TASK BRIEF — Every line in the entries that holds the word "computer" counts toward the answer, which should be a single number.

[Stored entries]
= = = = =
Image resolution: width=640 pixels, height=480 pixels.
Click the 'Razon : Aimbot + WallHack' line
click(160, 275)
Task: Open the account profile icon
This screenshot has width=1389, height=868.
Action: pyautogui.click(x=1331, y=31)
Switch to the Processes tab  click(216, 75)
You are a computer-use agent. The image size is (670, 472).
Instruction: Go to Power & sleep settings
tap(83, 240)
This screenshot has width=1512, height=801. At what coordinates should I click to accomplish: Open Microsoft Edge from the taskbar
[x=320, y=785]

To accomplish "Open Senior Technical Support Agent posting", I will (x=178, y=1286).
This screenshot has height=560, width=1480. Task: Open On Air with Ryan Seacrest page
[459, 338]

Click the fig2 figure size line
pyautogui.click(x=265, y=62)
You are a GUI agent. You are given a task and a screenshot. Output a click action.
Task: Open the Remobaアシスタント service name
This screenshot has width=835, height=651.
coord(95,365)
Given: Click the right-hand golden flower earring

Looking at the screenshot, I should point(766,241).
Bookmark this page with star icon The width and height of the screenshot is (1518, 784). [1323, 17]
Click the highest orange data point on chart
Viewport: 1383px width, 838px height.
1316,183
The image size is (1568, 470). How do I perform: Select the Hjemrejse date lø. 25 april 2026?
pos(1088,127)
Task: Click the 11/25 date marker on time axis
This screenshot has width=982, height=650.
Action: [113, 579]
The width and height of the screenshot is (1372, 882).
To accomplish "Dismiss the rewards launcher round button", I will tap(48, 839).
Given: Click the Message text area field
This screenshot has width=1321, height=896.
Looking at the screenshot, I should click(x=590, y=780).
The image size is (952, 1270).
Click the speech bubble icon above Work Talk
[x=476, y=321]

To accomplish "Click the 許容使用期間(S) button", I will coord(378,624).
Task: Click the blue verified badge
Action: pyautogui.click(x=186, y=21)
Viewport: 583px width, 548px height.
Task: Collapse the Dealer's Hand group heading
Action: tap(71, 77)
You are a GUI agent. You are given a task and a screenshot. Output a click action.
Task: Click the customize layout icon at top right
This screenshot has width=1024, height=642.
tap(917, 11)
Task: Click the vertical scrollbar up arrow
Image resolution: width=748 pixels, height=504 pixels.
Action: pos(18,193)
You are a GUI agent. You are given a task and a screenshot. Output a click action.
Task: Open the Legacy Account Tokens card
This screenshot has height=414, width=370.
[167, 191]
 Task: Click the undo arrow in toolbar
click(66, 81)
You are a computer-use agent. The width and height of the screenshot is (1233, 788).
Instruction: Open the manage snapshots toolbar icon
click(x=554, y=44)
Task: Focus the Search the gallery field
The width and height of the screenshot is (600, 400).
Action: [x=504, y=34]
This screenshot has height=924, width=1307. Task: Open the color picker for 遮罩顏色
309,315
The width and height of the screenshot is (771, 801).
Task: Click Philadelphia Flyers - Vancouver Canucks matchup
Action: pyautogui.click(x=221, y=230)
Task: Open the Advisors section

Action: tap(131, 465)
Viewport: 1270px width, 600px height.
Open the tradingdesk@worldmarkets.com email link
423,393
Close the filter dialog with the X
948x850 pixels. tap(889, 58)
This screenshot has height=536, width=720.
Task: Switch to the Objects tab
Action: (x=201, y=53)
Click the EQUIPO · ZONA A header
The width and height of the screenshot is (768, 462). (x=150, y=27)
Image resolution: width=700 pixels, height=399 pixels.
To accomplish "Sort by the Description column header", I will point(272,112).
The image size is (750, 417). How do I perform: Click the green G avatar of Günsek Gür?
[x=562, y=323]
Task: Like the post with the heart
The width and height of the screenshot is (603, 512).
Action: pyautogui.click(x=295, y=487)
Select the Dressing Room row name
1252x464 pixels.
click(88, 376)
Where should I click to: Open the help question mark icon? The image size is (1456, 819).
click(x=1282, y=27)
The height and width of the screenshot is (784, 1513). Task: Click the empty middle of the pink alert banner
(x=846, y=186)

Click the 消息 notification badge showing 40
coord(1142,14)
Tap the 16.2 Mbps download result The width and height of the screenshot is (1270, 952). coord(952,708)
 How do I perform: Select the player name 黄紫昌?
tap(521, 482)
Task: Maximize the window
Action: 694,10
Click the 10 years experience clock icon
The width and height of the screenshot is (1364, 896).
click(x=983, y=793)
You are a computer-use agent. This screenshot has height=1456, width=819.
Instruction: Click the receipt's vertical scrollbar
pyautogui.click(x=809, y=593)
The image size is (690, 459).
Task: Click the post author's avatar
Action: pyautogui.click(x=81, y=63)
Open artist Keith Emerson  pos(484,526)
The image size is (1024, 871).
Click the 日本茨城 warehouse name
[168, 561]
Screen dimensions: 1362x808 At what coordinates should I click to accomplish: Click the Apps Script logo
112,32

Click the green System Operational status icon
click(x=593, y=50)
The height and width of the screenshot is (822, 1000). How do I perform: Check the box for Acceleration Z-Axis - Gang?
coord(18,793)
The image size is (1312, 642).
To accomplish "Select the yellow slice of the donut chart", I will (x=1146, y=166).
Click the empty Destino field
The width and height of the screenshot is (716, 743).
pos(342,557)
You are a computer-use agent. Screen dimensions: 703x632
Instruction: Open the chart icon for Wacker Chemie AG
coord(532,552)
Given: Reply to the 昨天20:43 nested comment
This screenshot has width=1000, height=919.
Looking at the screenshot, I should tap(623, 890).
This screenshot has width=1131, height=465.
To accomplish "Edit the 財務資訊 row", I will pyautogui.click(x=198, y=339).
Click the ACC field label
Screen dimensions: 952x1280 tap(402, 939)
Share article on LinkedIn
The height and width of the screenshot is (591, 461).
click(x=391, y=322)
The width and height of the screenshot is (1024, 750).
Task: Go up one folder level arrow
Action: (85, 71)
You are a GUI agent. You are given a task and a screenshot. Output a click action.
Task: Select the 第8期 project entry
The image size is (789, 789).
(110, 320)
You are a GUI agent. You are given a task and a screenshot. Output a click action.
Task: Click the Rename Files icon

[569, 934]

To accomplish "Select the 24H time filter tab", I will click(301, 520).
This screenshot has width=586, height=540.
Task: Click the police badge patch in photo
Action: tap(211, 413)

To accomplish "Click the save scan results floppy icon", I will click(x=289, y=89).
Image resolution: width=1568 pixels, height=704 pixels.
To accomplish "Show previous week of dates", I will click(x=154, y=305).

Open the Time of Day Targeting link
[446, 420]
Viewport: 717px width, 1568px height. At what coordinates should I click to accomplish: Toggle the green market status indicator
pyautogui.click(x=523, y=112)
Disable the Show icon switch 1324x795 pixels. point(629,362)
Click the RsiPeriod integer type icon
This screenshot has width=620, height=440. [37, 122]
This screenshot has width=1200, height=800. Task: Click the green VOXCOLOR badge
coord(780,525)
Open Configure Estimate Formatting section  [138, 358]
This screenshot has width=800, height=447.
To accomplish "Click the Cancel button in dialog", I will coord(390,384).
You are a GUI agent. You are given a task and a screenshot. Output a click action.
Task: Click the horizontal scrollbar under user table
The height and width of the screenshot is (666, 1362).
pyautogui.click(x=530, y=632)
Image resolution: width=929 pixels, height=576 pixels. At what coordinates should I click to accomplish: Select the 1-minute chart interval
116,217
= = = = =
EXERCISE OUTPUT — 4